__STATED TASK 1__:
Keep only the lines of the listing below that contain the string "Where", and copy each one.

__QUOTED PASSAGE__:

+--

The U.S. stock market had a positive showing last week as the second quarter got underway and investors weighed the President’s newly unveiled $2.25 trillion spending plan.
The S&P 500 index rose above 4,000 for the first time, and its 1.14% weekly gain placed it at an all-time high. The Nasdaq Composite did even better with a 2.6% weekly gain, but it remains about 4.7% off its peak. And bringing up the rear was the Dow Jones Industrial Average with a modest weekly increase of 0.24%.
Growth stocks led the rally in the U.S., with the Russell 1500 Growth index rising 2.2%. By contrast, the Russell 1500 Value index saw a moderate weekly loss of about 0.03%.
The Russell 2000 universe of small-cap stocks also had a good week with a gain of about 1.46%.
Among foreign stocks, emerging markets led the way, rising more than 2% for the week. Developed country stock returns were more muted, rising just 0.06%.
As of Thursday’s close—when the U.S. stock market concluded trading for the week due to Friday’s holiday—the 10-year Treasury note was yielding 1.676%, a slight decline from the previous week’s close of 1.685%. However, after a half-day of trading on Friday in the bond market, the 10-year yield rose to 1.72%. Rising rates, if they persist, will continue to weigh on bond prices.

+--

__GIVEN RECORDS__:
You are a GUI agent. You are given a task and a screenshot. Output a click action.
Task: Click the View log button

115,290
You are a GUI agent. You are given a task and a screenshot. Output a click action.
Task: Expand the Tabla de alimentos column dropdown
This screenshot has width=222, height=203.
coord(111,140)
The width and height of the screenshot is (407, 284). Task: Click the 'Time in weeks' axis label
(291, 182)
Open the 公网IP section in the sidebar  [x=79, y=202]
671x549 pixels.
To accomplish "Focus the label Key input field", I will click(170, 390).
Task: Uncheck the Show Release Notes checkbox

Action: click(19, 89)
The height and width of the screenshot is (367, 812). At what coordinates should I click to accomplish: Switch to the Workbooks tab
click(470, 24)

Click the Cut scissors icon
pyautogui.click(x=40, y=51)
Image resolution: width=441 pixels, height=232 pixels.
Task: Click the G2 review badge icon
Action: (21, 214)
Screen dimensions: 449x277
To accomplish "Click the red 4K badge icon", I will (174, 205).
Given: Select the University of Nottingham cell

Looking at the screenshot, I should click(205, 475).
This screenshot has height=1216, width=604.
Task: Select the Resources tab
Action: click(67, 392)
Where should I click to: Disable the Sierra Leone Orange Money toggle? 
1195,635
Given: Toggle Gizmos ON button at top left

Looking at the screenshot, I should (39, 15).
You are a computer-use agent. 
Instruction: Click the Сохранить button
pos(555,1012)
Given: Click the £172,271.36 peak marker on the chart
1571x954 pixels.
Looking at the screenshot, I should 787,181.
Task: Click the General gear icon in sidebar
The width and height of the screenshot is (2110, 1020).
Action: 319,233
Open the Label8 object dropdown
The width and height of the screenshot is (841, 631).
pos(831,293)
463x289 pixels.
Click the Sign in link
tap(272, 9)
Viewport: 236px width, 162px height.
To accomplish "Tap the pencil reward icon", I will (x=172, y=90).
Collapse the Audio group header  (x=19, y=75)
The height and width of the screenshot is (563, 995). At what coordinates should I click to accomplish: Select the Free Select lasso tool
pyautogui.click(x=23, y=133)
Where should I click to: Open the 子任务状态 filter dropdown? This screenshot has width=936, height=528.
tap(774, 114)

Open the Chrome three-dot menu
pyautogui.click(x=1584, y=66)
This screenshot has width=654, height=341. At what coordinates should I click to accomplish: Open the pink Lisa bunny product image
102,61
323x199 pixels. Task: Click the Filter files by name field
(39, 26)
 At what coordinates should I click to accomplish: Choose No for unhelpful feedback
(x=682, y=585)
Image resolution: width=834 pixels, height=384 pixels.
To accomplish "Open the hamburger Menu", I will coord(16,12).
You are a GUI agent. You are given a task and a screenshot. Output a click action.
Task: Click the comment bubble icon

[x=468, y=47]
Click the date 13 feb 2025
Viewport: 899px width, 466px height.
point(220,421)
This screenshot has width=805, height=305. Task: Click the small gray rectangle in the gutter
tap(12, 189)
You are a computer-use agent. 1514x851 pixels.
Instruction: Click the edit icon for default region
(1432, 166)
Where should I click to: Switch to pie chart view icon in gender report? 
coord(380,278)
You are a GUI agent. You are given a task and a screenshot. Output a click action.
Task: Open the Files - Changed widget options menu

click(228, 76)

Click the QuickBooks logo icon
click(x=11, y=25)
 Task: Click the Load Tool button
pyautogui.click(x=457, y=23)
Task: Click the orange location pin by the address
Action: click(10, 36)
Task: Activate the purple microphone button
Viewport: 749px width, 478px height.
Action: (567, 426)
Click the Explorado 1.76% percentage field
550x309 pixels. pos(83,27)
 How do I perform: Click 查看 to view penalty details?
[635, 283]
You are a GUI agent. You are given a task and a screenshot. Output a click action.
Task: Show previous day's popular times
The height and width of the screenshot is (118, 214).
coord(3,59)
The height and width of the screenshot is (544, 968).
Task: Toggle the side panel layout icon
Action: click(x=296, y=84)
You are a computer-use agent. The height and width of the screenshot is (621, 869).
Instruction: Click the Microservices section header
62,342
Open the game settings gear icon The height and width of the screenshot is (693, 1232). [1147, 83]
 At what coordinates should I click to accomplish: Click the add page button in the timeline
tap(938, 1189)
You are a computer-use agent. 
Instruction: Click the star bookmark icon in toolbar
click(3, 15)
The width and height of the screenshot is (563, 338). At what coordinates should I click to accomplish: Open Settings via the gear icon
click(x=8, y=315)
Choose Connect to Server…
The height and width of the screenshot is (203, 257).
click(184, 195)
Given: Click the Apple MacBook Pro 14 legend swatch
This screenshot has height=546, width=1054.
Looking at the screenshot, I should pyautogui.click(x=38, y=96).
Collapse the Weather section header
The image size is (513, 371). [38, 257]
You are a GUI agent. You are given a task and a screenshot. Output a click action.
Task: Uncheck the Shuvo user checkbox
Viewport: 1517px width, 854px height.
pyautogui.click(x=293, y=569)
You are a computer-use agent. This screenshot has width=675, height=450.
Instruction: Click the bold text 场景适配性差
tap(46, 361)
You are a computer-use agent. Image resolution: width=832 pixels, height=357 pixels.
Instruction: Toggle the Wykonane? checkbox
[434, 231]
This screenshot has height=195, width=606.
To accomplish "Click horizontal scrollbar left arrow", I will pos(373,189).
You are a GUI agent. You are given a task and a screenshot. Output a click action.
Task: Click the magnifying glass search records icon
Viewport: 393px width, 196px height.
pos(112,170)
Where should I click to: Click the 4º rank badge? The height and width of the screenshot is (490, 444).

+--

__STATED TASK 2__:
In the market recap, what was the 10-year Treasury yield after Friday's half-day of bond trading?

__FULL RESPONSE 1__:
Where should I click to: Disable the Sierra Leone Orange Money toggle? 
Where should I click to: Open the 子任务状态 filter dropdown? This screenshot has width=936, height=528.
Where should I click to: Switch to pie chart view icon in gender report? 
Where should I click to: Click the 4º rank badge? The height and width of the screenshot is (490, 444).

__FULL RESPONSE 2__:
1.72%